The Freehand Lace Research Group

Some of you may get the opportunity to investigate examples of lace.

Here are examples of a reports by Gil Dye about

1) a smock at the Museum of London.

2) a hood at V&A

Gil Dye has also written these notes:

Recording Early Lace

The most useful tool is a digital camera with a macro setting.


Also needed: pencil and notebook; ruler and/or tape-measure.Pieces of dark and light fabric as a background for photographs are also useful.                                  

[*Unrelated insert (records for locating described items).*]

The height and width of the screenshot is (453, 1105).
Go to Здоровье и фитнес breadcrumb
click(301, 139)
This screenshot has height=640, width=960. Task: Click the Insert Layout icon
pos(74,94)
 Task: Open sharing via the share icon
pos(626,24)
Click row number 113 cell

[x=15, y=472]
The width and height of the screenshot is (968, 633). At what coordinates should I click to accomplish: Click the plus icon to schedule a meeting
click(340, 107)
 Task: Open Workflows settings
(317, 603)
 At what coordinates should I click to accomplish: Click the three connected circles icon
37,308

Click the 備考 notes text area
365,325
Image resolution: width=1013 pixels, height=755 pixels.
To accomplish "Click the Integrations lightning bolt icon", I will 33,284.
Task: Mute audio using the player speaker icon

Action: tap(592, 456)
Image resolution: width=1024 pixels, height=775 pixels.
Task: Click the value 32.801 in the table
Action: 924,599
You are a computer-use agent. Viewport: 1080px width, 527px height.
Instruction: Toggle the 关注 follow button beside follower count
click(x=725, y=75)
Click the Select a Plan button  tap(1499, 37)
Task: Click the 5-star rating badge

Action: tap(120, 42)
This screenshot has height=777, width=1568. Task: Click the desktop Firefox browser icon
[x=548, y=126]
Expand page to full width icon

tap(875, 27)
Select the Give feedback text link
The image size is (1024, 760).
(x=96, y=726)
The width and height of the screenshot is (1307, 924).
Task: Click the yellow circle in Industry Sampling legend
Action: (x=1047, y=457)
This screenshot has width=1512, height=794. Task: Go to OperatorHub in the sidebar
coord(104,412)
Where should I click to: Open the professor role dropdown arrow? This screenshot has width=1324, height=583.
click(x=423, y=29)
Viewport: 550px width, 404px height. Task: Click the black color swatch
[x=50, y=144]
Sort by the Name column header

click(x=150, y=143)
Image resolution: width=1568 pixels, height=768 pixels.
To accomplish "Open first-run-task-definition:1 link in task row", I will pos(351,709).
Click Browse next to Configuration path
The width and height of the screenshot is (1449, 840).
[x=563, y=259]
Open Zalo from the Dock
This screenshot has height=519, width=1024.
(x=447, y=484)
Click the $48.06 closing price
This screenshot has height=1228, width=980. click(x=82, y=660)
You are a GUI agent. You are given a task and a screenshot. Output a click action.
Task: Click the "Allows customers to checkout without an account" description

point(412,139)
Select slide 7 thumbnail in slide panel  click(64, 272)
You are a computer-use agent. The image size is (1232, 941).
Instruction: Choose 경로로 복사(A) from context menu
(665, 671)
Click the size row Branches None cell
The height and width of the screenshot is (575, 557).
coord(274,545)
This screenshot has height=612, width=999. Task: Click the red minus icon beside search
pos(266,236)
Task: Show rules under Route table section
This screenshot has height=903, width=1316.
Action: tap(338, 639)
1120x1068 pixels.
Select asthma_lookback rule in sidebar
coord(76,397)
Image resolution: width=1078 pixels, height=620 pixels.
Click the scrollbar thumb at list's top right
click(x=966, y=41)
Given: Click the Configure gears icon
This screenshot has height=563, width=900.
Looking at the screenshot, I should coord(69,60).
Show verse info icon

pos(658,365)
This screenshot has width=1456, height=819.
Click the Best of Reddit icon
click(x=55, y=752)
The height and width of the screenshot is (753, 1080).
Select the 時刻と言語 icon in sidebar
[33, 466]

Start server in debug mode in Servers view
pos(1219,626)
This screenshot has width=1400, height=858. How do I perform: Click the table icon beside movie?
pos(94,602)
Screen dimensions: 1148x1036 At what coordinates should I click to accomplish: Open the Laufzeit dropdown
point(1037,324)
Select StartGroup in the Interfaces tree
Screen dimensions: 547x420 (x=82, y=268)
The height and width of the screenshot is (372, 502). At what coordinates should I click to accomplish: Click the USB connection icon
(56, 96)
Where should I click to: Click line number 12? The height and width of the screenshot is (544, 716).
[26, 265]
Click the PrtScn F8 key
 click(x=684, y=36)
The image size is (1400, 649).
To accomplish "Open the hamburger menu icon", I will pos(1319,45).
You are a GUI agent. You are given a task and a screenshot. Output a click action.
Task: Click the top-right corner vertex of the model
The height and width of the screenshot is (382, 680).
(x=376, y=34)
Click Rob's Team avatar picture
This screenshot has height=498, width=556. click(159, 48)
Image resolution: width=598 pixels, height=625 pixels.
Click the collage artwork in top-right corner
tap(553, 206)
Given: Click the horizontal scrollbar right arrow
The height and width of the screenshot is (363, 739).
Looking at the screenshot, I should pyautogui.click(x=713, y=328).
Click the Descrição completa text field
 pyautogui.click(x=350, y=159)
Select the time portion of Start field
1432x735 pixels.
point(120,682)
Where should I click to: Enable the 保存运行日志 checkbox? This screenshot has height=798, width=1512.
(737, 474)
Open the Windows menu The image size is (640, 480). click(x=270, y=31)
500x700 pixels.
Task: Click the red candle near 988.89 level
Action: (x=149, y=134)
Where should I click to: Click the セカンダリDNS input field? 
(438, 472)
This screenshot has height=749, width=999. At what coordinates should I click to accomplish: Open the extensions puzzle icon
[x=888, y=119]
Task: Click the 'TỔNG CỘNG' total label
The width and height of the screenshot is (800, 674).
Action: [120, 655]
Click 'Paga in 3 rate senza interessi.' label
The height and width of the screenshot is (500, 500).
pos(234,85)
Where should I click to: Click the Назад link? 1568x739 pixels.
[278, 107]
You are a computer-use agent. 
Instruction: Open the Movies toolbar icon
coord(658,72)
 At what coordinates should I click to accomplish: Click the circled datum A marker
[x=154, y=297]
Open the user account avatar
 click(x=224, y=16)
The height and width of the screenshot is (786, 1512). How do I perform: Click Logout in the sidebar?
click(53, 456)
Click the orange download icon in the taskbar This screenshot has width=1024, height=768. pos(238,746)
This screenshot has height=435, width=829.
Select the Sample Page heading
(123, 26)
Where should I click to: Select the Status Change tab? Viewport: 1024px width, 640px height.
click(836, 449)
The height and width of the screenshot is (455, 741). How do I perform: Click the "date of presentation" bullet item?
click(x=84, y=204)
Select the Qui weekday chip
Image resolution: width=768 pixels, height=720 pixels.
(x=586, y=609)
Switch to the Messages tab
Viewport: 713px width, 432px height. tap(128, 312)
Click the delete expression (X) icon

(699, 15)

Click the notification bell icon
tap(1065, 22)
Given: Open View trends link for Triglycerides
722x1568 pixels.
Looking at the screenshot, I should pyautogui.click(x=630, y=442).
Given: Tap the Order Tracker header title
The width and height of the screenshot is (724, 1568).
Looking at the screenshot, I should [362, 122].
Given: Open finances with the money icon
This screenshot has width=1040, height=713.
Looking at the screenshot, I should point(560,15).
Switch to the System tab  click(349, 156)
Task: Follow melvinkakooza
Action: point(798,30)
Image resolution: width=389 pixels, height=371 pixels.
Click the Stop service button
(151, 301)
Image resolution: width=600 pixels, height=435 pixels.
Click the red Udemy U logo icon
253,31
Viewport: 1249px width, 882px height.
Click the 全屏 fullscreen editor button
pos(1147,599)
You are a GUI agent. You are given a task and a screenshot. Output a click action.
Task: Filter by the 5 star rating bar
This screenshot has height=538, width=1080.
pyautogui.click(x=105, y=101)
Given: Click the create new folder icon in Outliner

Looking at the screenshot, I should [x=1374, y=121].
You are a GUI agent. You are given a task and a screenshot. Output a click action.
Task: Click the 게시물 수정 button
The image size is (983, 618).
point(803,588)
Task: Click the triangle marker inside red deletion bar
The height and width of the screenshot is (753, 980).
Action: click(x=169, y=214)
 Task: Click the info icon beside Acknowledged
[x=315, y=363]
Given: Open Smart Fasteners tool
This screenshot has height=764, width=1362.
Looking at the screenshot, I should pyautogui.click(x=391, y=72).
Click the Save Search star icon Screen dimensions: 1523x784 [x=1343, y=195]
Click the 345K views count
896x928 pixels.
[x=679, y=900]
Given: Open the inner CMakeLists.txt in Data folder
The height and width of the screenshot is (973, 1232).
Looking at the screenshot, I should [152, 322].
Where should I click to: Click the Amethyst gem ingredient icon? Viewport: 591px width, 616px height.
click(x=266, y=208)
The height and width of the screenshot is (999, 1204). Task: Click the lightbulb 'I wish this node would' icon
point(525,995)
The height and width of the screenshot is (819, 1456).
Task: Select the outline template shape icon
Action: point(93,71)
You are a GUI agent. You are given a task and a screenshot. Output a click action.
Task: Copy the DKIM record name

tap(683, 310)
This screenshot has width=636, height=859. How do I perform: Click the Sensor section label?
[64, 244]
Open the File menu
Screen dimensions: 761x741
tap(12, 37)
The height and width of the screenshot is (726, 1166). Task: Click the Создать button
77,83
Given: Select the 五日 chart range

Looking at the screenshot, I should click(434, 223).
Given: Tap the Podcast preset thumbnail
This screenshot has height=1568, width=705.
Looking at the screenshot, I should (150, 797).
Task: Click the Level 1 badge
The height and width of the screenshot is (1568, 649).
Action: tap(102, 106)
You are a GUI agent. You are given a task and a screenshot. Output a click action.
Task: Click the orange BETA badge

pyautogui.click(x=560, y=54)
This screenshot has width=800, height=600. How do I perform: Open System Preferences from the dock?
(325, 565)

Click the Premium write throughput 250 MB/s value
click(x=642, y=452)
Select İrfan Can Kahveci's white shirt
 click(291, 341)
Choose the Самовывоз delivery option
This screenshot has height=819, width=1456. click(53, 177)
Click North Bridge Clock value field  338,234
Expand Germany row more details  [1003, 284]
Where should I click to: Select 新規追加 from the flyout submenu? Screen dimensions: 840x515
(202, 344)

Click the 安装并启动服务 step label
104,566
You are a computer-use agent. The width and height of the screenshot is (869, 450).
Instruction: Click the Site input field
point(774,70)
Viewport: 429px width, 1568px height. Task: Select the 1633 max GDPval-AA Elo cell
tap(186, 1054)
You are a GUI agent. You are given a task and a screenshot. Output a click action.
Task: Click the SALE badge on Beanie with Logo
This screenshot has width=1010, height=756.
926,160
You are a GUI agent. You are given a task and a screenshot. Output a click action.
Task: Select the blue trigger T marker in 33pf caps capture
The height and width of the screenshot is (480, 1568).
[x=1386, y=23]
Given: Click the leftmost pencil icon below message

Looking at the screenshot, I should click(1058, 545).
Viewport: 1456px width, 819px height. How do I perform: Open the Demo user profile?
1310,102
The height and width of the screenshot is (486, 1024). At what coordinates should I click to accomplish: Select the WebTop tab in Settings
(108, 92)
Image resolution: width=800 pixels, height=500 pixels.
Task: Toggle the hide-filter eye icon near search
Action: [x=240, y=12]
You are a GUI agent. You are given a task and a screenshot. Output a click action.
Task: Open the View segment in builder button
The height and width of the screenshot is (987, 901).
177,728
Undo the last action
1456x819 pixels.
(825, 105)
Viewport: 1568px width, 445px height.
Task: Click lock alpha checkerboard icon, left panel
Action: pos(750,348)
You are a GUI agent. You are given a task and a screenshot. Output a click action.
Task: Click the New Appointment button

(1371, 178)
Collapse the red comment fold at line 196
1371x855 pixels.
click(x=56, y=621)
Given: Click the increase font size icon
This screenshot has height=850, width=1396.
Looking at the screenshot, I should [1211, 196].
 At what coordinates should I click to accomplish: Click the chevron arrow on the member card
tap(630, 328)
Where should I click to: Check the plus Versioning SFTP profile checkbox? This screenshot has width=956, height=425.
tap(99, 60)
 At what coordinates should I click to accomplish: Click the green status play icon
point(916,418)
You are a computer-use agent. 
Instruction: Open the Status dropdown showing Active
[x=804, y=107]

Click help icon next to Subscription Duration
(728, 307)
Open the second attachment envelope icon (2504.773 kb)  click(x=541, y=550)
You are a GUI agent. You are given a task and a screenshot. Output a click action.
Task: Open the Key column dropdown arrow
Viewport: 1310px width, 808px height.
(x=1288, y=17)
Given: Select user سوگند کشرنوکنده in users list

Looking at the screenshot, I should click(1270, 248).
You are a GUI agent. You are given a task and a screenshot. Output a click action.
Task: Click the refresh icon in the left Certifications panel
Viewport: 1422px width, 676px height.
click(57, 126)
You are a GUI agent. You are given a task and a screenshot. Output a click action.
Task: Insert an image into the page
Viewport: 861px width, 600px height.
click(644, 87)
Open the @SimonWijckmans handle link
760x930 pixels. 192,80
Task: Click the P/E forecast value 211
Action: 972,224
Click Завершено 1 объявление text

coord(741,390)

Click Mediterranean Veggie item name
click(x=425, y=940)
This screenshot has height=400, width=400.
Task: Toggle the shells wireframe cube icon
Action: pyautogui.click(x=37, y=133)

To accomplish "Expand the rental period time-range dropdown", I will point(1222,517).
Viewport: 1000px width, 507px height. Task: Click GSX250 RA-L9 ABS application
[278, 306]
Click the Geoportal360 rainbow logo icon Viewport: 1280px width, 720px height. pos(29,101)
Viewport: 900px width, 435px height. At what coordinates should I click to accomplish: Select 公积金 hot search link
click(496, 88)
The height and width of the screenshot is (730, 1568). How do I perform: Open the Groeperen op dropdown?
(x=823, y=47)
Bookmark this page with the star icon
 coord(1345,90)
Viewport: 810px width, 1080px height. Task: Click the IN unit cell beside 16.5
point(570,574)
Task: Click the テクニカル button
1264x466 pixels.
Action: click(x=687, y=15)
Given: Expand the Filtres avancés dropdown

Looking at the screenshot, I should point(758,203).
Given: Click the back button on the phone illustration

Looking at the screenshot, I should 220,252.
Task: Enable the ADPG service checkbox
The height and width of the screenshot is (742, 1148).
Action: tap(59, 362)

NB: pens should never be used


Before taking any pictures


1) make a note of the reference number of the item;


2) make a sketch (particularly important as a reference if you are viewing a number of items in one session – but also useful for marking the dimensions);


3) measure and note the width of the lace, and the length of a single repeat, also note the dimensions of obvious features such as width of scallops or diameter of circular motifs;


4) where appropriate, make notes about the object on which the lace is found, including method of attachment; 


5) record any information held about the lace/item – the easiest way to do this is to photograph the label or record card, or the curator may be able to provide an electronic version.

 

Photograph:


a) the whole object


b) about three repeats of the lace


c)  a single repeat


d) close-ups of details

  

Write/type up your notes as soon as possible; combining or cross-referencing text and images.